Saved entries:
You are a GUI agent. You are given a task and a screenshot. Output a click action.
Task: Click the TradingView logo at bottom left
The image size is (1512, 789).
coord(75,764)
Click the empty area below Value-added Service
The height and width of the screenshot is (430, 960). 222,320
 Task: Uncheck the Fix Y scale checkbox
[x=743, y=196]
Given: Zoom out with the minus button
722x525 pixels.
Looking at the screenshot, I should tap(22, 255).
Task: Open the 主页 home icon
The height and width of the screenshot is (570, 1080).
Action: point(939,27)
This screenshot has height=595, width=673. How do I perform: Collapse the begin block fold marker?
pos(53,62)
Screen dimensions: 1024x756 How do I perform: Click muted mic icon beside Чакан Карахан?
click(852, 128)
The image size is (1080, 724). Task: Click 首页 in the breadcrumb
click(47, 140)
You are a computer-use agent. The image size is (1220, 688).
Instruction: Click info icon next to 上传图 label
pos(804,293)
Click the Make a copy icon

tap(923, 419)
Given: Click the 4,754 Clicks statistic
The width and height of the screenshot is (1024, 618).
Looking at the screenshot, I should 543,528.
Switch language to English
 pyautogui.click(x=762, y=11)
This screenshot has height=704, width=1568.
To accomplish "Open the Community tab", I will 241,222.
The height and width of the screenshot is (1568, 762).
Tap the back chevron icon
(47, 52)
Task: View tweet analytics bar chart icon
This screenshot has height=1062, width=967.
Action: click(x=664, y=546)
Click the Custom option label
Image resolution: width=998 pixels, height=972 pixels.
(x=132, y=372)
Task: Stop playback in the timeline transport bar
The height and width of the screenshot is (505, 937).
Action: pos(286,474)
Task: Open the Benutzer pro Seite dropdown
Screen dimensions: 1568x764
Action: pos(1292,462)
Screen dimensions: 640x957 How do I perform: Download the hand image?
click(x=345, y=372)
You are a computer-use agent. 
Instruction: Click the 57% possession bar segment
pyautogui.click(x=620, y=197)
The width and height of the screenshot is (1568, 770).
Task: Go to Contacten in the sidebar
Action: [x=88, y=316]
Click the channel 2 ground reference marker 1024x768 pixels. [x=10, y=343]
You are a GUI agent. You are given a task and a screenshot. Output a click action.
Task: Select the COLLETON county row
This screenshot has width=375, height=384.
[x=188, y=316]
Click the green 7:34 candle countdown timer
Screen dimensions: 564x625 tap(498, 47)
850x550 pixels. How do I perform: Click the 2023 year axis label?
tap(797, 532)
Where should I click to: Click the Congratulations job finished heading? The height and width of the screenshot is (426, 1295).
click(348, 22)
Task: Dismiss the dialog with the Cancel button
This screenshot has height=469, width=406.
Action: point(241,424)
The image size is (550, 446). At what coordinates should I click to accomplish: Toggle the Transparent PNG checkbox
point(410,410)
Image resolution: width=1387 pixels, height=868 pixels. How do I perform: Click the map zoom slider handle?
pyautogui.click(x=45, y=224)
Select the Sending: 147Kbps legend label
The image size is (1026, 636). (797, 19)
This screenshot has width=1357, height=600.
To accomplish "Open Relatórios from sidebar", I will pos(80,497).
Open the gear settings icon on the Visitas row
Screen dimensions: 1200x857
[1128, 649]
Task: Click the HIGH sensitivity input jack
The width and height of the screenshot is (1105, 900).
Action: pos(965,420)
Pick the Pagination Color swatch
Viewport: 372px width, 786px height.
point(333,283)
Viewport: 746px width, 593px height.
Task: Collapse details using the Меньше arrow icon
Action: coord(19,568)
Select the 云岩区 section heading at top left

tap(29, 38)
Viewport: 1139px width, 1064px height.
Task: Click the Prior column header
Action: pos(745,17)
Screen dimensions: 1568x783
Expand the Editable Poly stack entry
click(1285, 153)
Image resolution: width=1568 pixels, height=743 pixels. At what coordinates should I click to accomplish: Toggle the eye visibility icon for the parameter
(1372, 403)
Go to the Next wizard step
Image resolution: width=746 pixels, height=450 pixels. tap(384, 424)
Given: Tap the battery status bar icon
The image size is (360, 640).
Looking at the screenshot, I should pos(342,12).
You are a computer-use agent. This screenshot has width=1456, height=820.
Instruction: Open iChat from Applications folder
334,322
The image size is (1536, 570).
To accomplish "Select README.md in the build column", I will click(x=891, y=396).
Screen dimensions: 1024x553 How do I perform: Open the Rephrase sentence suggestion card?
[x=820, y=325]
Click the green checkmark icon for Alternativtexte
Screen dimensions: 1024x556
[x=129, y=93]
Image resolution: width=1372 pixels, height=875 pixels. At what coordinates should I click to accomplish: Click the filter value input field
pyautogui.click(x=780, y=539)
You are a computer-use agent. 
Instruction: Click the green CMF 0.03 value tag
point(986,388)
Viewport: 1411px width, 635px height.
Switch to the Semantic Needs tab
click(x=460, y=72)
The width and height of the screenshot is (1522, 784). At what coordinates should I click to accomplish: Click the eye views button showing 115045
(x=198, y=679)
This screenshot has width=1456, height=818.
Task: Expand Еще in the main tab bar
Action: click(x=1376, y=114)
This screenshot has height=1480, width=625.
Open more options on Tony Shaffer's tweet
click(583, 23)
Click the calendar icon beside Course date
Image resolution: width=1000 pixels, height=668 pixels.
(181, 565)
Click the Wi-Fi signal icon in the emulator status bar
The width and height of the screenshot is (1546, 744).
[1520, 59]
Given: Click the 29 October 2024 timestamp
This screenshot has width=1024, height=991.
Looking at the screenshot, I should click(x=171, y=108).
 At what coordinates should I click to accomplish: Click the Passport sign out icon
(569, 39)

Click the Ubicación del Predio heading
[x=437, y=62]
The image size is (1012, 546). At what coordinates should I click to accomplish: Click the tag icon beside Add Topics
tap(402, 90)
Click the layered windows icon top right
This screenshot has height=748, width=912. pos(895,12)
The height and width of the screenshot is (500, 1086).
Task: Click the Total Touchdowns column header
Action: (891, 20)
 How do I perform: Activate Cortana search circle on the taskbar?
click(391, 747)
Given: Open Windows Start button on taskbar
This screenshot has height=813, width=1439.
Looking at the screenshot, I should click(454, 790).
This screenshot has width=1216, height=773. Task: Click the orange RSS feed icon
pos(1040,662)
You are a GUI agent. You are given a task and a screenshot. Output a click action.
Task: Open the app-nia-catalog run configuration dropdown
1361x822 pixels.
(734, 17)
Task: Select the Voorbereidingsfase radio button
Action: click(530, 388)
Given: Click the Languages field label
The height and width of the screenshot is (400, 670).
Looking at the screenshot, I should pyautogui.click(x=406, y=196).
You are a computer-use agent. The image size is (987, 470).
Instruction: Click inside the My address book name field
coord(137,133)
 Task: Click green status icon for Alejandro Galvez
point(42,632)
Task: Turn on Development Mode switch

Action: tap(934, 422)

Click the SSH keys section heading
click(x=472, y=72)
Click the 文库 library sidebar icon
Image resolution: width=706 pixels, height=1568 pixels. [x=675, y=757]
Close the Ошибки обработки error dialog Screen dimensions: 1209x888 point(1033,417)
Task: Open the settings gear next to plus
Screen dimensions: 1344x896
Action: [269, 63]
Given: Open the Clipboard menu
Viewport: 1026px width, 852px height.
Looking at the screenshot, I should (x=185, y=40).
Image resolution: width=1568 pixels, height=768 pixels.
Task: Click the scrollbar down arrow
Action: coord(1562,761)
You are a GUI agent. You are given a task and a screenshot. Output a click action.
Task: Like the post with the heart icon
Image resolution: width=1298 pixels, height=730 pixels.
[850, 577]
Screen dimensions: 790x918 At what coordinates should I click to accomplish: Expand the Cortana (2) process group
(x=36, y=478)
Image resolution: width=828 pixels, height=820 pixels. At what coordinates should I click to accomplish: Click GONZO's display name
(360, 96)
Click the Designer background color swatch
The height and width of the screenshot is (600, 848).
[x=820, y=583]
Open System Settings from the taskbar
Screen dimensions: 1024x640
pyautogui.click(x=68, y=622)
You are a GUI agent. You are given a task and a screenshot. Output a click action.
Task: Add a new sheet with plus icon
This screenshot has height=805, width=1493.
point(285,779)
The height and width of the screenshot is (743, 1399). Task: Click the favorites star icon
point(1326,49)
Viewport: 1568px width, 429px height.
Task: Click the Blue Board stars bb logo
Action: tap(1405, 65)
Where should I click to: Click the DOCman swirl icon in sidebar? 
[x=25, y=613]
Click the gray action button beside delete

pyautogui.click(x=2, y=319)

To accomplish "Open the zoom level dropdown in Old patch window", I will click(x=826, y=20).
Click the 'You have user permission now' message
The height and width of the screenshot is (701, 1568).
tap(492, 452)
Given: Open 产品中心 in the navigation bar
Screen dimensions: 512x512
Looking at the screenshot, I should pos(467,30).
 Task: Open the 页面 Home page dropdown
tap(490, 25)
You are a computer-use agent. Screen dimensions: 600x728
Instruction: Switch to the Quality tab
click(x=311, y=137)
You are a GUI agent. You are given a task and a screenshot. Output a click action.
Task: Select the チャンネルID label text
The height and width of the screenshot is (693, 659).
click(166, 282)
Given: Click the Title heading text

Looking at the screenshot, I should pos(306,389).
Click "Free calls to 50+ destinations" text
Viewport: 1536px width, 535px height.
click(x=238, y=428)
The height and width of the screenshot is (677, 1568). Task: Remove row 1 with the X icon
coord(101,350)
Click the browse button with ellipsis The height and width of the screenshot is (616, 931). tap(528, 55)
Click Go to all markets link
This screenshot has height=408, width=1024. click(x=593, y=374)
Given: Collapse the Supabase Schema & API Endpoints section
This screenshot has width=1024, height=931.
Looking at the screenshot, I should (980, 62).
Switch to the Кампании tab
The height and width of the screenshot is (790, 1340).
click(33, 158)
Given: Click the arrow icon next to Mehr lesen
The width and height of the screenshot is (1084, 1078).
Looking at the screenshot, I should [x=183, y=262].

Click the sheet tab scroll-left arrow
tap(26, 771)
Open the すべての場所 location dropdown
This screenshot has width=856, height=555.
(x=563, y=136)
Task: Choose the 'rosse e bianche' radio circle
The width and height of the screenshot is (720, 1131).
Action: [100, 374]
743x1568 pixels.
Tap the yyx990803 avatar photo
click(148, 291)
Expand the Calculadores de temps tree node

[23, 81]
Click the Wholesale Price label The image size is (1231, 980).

## INSTRUCTIONS TO FOLLOW:
For each line in the data that contains the string "computer", give a copy of that line.

## RESPONSE BOX:
You are a computer-use agent. The image size is (1220, 688).
You are a computer-use agent. 
You are a computer-use agent. This screenshot has width=1456, height=820.
You are a computer-use agent. 
You are a computer-use agent. The image size is (987, 470).
You are a computer-use agent. Screen dimensions: 600x728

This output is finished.